Before a rare nationally televised Chicago Bulls game on Wednesday night, ESPN NBA analyst Richard Jefferson used the opportunity to tear into the team’s ownership for its failures over the past decade.
The typically upbeat former NBA journeyman did not hold back during NBA Countdown, stating the obvious that the Bulls have not been relevant since former MVP Derrick Rose suffered through multiple knee injuries — and are extremely far from the NBA mountaintop.
“The Bulls are not going to return to relevance,” Jefferson said. “Not any time soon … ultimately, they have been trying to patch up what is just not working.”

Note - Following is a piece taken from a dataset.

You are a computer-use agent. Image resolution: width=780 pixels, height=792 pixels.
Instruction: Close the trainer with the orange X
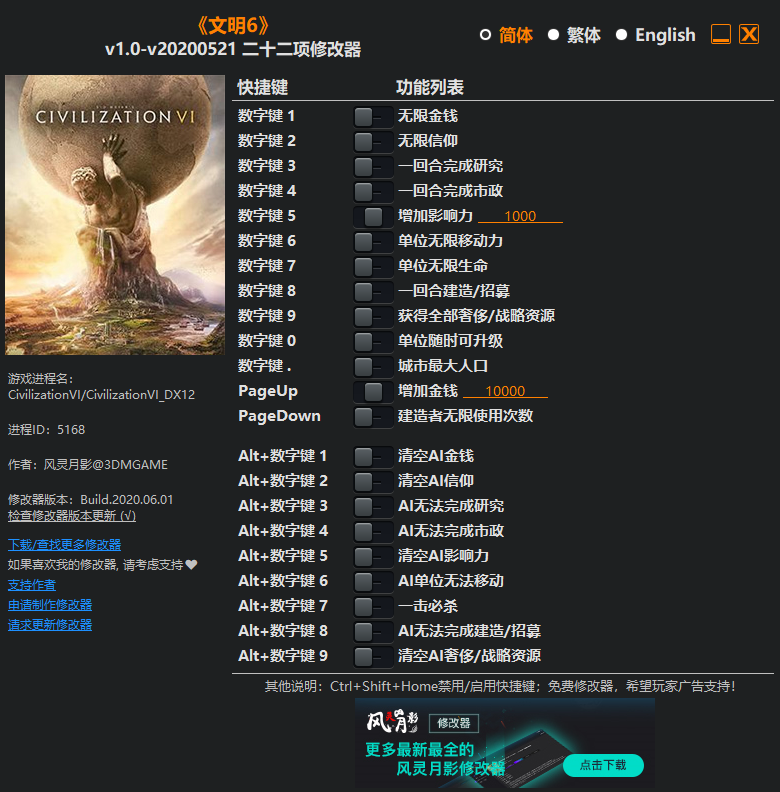[749, 34]
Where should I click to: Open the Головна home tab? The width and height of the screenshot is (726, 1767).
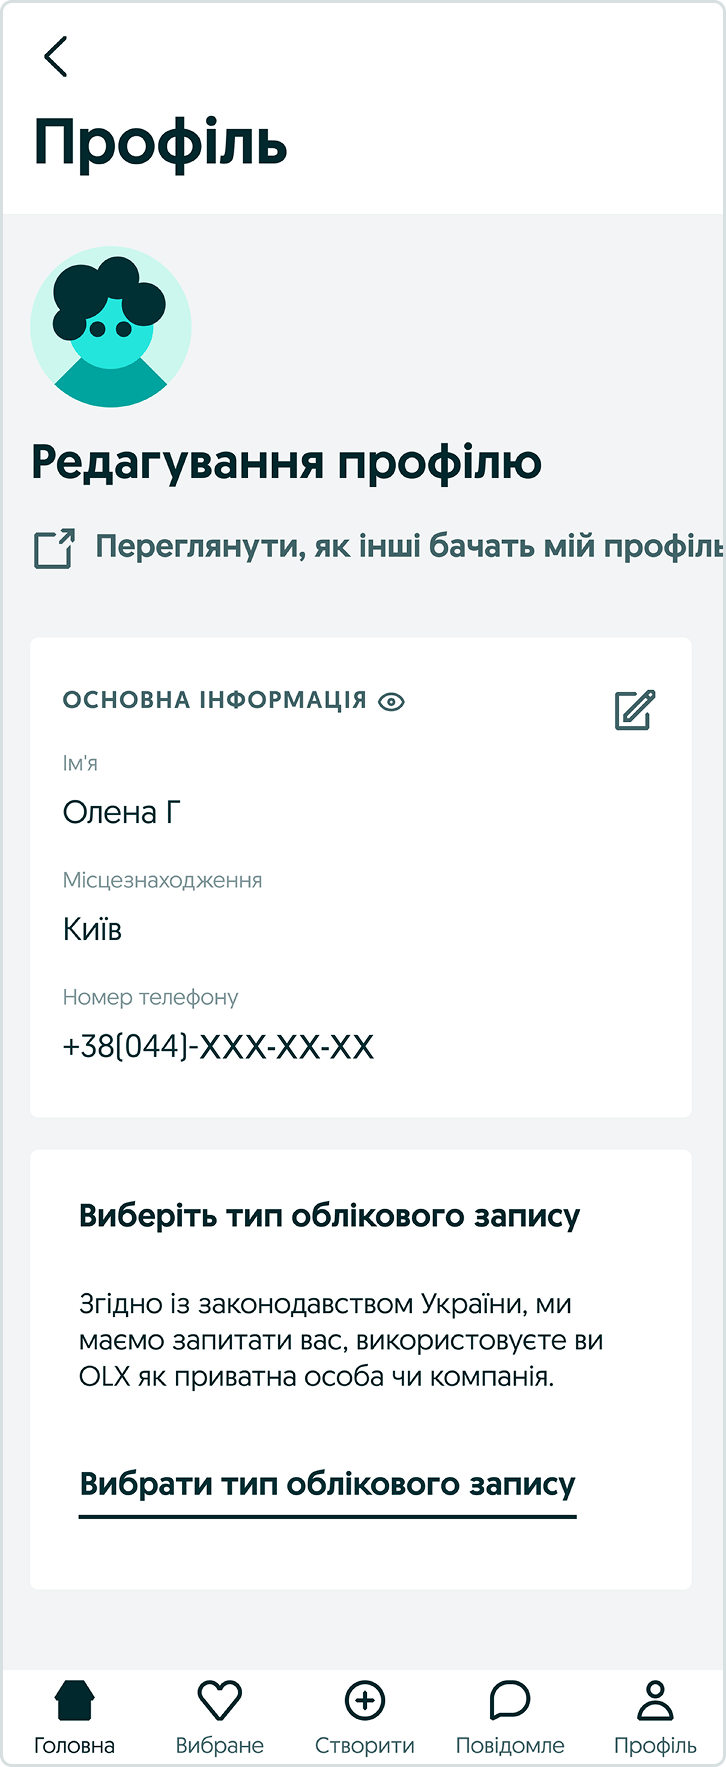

Richard Jefferson did NOT hold back in his pregame assessment of the Bulls present and future 😳
🎥 @ESPNNBA pic.twitter.com/8WievMK0Py
— CHGO Bulls (@CHGO_Bulls) November 21, 2024
The team has won between 22 and 46 games each season since 2014-15. In that time, the Bulls have employed three different head coaches and traded away two different star forwards in Jimmy Butler and DeMar DeRozan.
Last offseason, Chicago began to pivot by moving on from DeRozan and bench guard Alex Caruso. But they are once again headed for what Jefferson called the “middle,” with a 6-10 record.
Jefferson called for the team to tear down to the studs of the roster and rebuild before questioning whether ownership would actually do what was best for the on-court product. The Bulls are owned by the Reinsdorf family, which infamously just oversaw the worst season in MLB history on the South Side with the White Sox. The family ultimately may not care if the team is bad, so long as it makes money.
“I don’t know if ownership … [is] stressed about that,” Jefferson said. “The Bulls, they do not look like they’re going in the right direction the last 10 years, and it doesn’t look like it’s changing.”
Jefferson is the rare analyst who is effective during a daytime studio show, pregame show, and calling games. Perhaps the news of Inside the NBA coming to ESPN airwaves put a jolt in the usually silly Jefferson to make like Charles Barkley and bring the hammer down.
Either way, it’s hard to argue with anything Jefferson said, even if it spoiled the Bulls’ night in the limelight on ESPN.